Dass diese Zukunft eine digitale wird, ist jetzt schon erkennbar. Noch nie boten sich digital aufgeschlossenen Journalisten so viele Chancen: bei der Recherche, durch „Mobile Reporting“ mit dem Smartphone, in weltweit vernetzten Rechercheverbünden. Journalist zu werden, das braucht Beharrlichkeit in der Recherche, Leidenschaft für die Suche nach Wahrheit, Mut zum Standpunkt und Augenmaß bei der Bewertung des Handelns von Menschen.
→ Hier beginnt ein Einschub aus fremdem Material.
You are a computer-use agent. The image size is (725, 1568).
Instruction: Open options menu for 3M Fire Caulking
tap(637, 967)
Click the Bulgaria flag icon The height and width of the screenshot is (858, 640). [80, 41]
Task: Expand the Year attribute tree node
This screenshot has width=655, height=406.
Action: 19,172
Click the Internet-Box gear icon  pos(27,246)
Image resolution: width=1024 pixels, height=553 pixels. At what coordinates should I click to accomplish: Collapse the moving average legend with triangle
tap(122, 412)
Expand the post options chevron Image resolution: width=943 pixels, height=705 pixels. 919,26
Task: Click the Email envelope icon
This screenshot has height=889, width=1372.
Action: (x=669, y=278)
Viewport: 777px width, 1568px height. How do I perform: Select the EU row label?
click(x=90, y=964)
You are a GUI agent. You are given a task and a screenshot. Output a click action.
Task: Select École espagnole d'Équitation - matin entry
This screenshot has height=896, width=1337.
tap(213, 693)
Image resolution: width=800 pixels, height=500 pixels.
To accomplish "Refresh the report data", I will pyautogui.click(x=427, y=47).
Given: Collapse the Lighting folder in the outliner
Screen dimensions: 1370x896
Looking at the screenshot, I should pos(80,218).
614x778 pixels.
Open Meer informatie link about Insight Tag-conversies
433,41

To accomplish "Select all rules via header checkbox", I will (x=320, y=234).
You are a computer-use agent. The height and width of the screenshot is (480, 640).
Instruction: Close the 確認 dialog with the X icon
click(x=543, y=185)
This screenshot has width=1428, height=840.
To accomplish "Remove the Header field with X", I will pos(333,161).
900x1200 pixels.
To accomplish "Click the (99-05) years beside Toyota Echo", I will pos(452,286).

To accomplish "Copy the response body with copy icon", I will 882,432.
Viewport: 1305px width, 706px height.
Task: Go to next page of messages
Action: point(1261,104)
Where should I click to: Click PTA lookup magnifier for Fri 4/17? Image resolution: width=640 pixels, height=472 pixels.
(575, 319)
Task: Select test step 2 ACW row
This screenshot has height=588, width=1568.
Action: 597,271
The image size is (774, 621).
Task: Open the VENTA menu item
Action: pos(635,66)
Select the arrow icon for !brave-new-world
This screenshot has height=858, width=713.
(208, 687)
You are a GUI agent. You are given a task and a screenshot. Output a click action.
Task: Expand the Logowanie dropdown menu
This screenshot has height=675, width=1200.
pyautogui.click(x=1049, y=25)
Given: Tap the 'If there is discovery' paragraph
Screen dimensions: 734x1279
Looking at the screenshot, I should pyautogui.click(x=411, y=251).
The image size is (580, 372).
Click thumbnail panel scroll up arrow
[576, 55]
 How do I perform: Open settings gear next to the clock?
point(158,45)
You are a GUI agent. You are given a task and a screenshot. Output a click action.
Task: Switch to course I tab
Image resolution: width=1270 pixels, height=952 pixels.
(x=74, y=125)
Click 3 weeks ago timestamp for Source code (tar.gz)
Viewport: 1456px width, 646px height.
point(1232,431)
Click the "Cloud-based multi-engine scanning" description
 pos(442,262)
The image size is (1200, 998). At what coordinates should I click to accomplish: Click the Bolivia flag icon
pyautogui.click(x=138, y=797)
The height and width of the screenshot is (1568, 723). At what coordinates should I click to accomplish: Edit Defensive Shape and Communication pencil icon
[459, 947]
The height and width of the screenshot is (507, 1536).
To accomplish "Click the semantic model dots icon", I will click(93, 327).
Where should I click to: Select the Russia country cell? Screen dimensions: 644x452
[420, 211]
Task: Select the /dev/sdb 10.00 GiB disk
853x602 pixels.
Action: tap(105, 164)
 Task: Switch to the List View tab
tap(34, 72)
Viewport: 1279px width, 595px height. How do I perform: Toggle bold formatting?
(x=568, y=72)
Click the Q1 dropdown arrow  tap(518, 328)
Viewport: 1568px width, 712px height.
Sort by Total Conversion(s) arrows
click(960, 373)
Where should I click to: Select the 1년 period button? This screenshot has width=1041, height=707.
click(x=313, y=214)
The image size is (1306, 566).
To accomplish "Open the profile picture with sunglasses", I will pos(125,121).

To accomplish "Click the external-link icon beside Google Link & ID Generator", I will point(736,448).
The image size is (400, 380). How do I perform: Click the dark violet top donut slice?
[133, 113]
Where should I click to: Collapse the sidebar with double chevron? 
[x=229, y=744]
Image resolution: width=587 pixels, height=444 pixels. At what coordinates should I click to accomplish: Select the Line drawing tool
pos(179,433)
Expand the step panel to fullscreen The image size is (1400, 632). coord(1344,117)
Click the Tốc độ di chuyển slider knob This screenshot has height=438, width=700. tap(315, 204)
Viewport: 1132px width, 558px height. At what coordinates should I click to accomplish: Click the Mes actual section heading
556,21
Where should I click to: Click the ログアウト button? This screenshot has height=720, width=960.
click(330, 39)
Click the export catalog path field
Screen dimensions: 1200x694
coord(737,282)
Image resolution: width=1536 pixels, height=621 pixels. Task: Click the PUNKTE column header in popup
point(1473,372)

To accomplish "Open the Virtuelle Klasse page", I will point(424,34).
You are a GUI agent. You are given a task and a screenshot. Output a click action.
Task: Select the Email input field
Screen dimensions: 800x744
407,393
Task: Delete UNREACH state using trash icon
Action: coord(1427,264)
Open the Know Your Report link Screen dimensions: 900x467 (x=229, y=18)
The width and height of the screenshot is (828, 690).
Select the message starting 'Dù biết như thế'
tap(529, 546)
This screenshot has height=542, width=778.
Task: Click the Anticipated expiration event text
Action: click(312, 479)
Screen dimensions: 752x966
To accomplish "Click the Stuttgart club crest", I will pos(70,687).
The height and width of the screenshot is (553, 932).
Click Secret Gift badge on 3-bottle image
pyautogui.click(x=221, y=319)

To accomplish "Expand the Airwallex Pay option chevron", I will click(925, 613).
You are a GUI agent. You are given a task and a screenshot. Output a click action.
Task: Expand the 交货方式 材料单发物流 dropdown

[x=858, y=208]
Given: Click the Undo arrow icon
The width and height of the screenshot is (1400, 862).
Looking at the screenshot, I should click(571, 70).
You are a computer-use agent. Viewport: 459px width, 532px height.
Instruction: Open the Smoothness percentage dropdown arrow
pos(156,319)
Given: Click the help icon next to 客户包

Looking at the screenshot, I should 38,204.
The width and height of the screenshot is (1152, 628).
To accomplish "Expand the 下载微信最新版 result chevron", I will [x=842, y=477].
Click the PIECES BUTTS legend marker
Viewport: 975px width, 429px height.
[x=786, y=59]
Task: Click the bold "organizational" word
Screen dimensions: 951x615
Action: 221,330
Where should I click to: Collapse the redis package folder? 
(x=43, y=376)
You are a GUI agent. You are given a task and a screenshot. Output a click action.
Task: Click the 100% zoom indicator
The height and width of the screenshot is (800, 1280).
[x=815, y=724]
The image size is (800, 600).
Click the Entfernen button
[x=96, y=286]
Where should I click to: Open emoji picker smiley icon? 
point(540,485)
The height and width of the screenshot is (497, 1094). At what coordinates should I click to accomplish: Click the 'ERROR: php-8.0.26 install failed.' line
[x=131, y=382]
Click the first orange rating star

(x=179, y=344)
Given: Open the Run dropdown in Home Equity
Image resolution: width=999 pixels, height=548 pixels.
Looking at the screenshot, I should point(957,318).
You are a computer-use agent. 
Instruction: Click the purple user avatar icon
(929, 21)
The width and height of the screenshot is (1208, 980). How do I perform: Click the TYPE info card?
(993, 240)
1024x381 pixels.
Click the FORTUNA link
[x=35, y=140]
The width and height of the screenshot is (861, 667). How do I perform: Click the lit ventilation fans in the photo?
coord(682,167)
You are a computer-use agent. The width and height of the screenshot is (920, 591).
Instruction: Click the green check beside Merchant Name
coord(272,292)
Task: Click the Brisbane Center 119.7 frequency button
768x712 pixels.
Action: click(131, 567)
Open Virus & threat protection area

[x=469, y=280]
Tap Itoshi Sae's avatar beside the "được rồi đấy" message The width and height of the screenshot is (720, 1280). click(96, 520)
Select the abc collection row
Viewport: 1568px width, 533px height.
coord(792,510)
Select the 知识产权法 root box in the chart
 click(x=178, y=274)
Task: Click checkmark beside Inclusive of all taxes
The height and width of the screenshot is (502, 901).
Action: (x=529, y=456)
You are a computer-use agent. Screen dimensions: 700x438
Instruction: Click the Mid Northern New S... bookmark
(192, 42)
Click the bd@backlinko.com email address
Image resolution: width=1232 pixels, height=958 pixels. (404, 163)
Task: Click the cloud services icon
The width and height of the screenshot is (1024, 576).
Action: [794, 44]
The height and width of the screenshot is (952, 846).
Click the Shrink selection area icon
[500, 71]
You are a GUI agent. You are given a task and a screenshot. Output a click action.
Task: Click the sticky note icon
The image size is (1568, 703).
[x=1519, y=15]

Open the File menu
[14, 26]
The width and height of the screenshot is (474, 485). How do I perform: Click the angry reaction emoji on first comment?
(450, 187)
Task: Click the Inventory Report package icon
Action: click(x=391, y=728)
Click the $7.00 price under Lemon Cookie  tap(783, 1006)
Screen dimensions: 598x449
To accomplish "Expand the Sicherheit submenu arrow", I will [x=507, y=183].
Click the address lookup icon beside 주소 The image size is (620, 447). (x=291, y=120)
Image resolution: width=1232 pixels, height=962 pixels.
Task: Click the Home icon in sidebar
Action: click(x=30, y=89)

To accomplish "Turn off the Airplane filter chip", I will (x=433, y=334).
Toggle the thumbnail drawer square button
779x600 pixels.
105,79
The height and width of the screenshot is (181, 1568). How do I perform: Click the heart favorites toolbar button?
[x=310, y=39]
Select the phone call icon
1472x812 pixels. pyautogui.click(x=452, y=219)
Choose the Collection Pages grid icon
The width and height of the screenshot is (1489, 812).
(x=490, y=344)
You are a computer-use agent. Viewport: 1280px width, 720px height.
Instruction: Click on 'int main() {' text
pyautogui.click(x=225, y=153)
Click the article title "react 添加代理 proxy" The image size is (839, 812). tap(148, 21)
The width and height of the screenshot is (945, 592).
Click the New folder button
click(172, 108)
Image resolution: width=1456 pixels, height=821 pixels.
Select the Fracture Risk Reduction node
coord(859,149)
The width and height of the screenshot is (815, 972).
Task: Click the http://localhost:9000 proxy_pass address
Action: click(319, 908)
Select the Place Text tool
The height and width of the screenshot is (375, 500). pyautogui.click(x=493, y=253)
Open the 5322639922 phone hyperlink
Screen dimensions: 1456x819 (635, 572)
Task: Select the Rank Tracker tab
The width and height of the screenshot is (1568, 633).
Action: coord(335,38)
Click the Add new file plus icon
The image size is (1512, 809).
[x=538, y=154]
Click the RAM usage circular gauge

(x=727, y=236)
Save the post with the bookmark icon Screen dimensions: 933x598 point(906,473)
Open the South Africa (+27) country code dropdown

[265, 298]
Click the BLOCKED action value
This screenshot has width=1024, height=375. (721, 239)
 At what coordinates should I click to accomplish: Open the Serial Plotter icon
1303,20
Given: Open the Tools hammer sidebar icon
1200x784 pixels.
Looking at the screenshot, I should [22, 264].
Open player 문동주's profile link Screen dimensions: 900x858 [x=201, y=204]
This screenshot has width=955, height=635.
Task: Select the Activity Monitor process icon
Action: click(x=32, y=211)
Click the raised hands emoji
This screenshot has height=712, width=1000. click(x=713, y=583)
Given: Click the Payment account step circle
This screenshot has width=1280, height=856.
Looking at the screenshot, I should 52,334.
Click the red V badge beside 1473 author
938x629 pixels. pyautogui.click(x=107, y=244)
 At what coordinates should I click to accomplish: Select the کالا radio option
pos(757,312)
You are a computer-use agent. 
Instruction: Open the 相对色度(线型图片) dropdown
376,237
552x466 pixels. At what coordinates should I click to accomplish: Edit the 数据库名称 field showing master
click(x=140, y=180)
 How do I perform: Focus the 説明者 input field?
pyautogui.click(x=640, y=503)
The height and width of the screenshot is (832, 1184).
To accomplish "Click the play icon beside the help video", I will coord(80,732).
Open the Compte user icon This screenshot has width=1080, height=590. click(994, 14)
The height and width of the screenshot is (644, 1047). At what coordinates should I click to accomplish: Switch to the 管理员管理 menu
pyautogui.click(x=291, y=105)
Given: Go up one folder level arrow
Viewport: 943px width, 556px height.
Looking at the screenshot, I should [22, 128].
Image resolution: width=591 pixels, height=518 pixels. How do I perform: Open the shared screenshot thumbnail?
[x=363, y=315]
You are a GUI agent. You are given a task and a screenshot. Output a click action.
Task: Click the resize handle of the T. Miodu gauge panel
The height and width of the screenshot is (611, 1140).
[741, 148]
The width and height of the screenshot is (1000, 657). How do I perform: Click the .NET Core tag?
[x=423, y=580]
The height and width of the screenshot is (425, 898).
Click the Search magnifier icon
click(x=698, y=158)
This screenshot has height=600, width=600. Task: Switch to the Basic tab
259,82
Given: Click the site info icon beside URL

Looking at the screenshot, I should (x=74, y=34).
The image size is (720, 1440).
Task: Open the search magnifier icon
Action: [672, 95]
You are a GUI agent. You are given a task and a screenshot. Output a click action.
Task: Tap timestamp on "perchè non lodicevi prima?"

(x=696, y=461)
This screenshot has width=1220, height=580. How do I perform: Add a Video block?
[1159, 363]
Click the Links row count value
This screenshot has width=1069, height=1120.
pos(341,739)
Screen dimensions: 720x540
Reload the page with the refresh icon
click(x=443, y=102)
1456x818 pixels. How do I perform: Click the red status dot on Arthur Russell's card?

In Deutschland haben die Erfahrung und der „Lügenpresse“-Schock heilsame Wirkungen. „Die moralische Bugwelle ist kleiner, die Demut größer geworden“, stellte Isabell Hülsen vom ‚Spiegel‘ Anfang 2018 fest. Und durch den US-Präsidenten Donald Trump verunsicherte Deutsche suchten wieder Orientierung bei nüchtern recherchierenden Medien. Ende 2017 waren es nur noch 17 Prozent, die den Medien nicht vertrauten, so eine Studie des Instituts für Publizistik der Universität Mainz. Es besteht also Anlass zur Hoffnung.